En Algérie, les émigrants clandestins seront passibles de prison
LE MONDE | 03.09.08 | 15h35 • Mis à jour le 03.09.08 | 18h35
On connaissait l'immigration clandestine, c'est-à-dire l'entrée irrégulière dans un pays étranger. Voici l'émigration illégale, autrement dit l'interdiction de quitter son propre pays sous peine de sanction pénale.
Après d'autres pays, l'Algérie s'apprête à adopter une loi punissant de six mois d'emprisonnement ferme toute sortie illégale de son territoire. Un projet de texte réformant le code pénal en ce sens a été approuvé, dimanche 31 août, par le gouvernement et doit l'être par le Parlement cet automne. Il prévoit aussi d'infliger dix années d'incarcération aux personnes aidant les émigrants.
Pareille mesure vise un phénomène qui a pris une ampleur considérable en Algérie, celui des "harragas" (littéralement, en arabe, "ceux qui brûlent" les frontières), ces jeunes qui risquent leur vie sur des embarcations de fortune pour gagner l'Europe. Au cours de la seule semaine passée, une centaine de ces jeunes, Algériens ou Africains noirs, ont été interpellés sur les côtes algériennes. Depuis deux ans, les plages proches d'Annaba (600 km à l'est d'Alger) sont devenues les principales zones d'embarquement vers la Sardaigne. Les autorités font état de 1 500 arrestations en 2007 et de 700 depuis le début de 2008. Mais on ne connaît ni le nombre de ceux qui parviennent à destination, ni, évidemment, celui de ceux qui périssent.
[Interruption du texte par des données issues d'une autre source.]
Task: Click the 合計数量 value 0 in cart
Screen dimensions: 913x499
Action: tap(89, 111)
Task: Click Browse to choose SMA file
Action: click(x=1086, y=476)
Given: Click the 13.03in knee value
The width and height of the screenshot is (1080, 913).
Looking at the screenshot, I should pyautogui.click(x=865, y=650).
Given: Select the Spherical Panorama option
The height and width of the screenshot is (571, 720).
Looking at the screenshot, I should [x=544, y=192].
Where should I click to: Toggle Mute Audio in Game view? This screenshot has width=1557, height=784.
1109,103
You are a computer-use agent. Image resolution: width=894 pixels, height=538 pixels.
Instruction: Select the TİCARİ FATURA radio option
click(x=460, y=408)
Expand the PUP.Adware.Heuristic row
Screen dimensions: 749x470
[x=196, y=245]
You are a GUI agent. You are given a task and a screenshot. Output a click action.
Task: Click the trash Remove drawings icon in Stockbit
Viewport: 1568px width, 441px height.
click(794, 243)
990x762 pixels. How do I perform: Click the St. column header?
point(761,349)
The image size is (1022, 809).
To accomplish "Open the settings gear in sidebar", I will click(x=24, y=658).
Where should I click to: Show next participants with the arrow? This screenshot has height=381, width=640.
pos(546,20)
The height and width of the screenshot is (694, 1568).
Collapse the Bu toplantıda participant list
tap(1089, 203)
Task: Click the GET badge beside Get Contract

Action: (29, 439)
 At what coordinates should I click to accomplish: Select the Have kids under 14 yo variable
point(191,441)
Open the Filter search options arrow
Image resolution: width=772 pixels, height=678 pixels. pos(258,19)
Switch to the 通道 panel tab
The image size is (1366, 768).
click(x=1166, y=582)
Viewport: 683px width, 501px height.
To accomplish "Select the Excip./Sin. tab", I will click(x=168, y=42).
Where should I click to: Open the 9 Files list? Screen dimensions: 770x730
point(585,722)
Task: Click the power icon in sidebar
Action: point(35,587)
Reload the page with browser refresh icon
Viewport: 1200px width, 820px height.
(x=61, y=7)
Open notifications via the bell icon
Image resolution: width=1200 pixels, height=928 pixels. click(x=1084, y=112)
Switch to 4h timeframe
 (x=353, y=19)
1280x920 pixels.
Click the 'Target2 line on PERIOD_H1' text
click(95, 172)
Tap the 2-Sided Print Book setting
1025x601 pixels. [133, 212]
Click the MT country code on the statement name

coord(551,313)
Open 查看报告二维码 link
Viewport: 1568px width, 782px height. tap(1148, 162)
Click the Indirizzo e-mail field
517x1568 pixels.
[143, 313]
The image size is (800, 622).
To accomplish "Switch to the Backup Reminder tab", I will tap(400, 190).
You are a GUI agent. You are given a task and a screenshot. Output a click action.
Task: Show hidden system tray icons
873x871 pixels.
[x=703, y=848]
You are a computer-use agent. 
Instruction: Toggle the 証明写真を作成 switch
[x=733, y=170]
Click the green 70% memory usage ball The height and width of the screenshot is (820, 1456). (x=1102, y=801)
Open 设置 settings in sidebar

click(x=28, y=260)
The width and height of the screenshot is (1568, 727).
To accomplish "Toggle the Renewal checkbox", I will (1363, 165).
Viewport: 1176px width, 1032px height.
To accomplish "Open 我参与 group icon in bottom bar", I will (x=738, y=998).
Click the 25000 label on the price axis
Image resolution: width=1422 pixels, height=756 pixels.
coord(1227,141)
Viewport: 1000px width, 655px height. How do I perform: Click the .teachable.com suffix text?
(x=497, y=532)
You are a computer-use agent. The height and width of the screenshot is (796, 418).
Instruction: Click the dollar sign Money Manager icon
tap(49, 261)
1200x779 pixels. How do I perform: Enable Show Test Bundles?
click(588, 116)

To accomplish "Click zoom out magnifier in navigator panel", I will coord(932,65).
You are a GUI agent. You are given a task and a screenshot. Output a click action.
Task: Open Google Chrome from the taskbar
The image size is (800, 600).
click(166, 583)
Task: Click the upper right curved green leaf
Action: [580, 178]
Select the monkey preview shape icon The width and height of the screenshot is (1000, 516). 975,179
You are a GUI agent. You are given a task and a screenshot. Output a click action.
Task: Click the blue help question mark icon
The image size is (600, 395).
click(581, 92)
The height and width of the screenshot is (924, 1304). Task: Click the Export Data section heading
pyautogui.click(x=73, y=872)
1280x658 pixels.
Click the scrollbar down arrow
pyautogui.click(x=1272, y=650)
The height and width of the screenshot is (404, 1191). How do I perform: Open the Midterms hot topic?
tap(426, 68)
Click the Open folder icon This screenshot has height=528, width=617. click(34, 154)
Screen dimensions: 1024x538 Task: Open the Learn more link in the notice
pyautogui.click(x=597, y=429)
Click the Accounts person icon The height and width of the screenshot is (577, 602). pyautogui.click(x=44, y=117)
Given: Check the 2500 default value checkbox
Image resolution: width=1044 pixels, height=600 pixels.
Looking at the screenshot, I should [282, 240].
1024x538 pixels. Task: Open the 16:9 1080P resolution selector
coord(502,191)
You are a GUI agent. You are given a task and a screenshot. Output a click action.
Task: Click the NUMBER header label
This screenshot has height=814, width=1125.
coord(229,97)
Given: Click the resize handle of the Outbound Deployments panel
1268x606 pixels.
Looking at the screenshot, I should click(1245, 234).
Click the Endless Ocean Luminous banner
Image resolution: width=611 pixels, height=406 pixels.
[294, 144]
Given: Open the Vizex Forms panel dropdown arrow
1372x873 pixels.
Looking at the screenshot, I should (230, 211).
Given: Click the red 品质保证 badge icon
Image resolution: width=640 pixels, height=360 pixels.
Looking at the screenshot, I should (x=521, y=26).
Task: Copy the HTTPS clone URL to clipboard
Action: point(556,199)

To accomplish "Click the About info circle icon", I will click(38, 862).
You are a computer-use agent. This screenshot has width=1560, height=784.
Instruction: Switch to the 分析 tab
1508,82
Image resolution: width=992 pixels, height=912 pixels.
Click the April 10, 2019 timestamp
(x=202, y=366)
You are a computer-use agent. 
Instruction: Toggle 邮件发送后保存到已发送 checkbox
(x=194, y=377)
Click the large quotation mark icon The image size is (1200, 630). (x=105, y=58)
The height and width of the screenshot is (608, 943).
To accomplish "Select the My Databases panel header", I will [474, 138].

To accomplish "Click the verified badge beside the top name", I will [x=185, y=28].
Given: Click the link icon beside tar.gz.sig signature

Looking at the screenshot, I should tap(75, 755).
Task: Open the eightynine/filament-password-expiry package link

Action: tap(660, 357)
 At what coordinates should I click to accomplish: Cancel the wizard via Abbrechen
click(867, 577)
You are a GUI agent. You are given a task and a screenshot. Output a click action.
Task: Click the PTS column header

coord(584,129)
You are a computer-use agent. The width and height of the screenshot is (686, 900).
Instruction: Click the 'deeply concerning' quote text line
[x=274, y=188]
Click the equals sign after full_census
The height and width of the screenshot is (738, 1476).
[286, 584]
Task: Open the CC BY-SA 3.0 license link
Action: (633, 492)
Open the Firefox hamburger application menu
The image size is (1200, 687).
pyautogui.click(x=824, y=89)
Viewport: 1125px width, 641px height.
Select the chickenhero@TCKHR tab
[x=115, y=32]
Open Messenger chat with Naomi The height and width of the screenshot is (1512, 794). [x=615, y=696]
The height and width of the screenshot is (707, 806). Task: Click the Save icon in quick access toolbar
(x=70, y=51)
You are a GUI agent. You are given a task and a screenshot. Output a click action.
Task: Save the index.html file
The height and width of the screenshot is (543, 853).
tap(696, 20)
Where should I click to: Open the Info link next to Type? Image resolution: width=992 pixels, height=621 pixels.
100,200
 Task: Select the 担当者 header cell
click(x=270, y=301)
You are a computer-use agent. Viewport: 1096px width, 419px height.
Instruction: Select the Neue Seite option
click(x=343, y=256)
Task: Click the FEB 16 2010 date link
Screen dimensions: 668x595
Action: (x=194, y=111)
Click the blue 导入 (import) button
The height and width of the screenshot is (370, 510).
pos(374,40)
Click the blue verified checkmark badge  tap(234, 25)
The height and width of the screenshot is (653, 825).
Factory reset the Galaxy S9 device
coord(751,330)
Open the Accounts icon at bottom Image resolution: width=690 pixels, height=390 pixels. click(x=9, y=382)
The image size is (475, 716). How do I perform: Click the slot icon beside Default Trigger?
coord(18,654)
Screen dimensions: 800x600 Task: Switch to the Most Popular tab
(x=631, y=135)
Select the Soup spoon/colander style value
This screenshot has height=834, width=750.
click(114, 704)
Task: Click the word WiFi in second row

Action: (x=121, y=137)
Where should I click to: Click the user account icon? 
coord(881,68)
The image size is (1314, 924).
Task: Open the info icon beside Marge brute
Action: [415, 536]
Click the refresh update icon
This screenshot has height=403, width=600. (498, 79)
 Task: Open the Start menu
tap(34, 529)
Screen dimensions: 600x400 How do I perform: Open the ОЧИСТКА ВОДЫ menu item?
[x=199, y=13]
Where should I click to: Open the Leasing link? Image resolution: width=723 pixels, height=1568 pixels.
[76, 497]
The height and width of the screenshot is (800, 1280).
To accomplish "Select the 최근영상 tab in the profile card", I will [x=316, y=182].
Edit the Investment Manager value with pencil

Les mosquées ont été incitées à faire campagne contre les "harragas", au nom du refus du suicide. Mais jusqu'à présent, la loi ne permettait pas de réprimer ces départs. Le nouveau texte va l'autoriser, au prix d'une entorse à un principe fondamental des droits de l'homme. La déclaration universelle de 1948 dispose en effet que "toute personne a le droit de quitter tout pays, y compris le sien, et de revenir dans son pays". La liberté de quitter son pays a longtemps été ardemment défendue par les pays occidentaux lorsqu'elle était bafouée par l'URSS et ses satellites. Aujourd'hui, seuls des pays comme la Corée du Nord ou Cuba en font un principe, emprisonnant de fait leurs propres citoyens sur leur territoire. Mais le temps où les pays de l'Ouest se faisaient un honneur d'accueillir les fugitifs ayant réussi à franchir le rideau de fer est bien terminé. Le principe ne vaut pas pour les ressortissants du Sud.
Les pressions exercées par l'Union européenne sur les pays africains pour contrôler les flux migratoires ont remis au goût du jour la pénalisation des départs. Le Maroc, particulièrement coopératif avec l'UE, a adopté en 2003 une loi réprimant sévèrement l'émigration irrégulière. La Tunisie s'est aussi lancée dans la chasse aux "brûleurs", l'équivalent des "harragas". Le Sénégal se targue d'interpeller les candidats à l'émigration qui tentent de rejoindre les Canaries.
Cette politique est considérée par les pays de départ comme une monnaie d'échange pour obtenir des aides ou faire pression sur des négociations commerciales. Ainsi, l'accord sur le règlement du contentieux colonial italo-libyen récemment paraphé par MM. Kadhafi et Berlusconi prévoit-il notamment, en échange de la construction d'une autoroute, une participation libyenne aux patrouilles de surveillance en Méditerranée.
Philippe Bernard
Article paru dans l'édition du 04.09.08.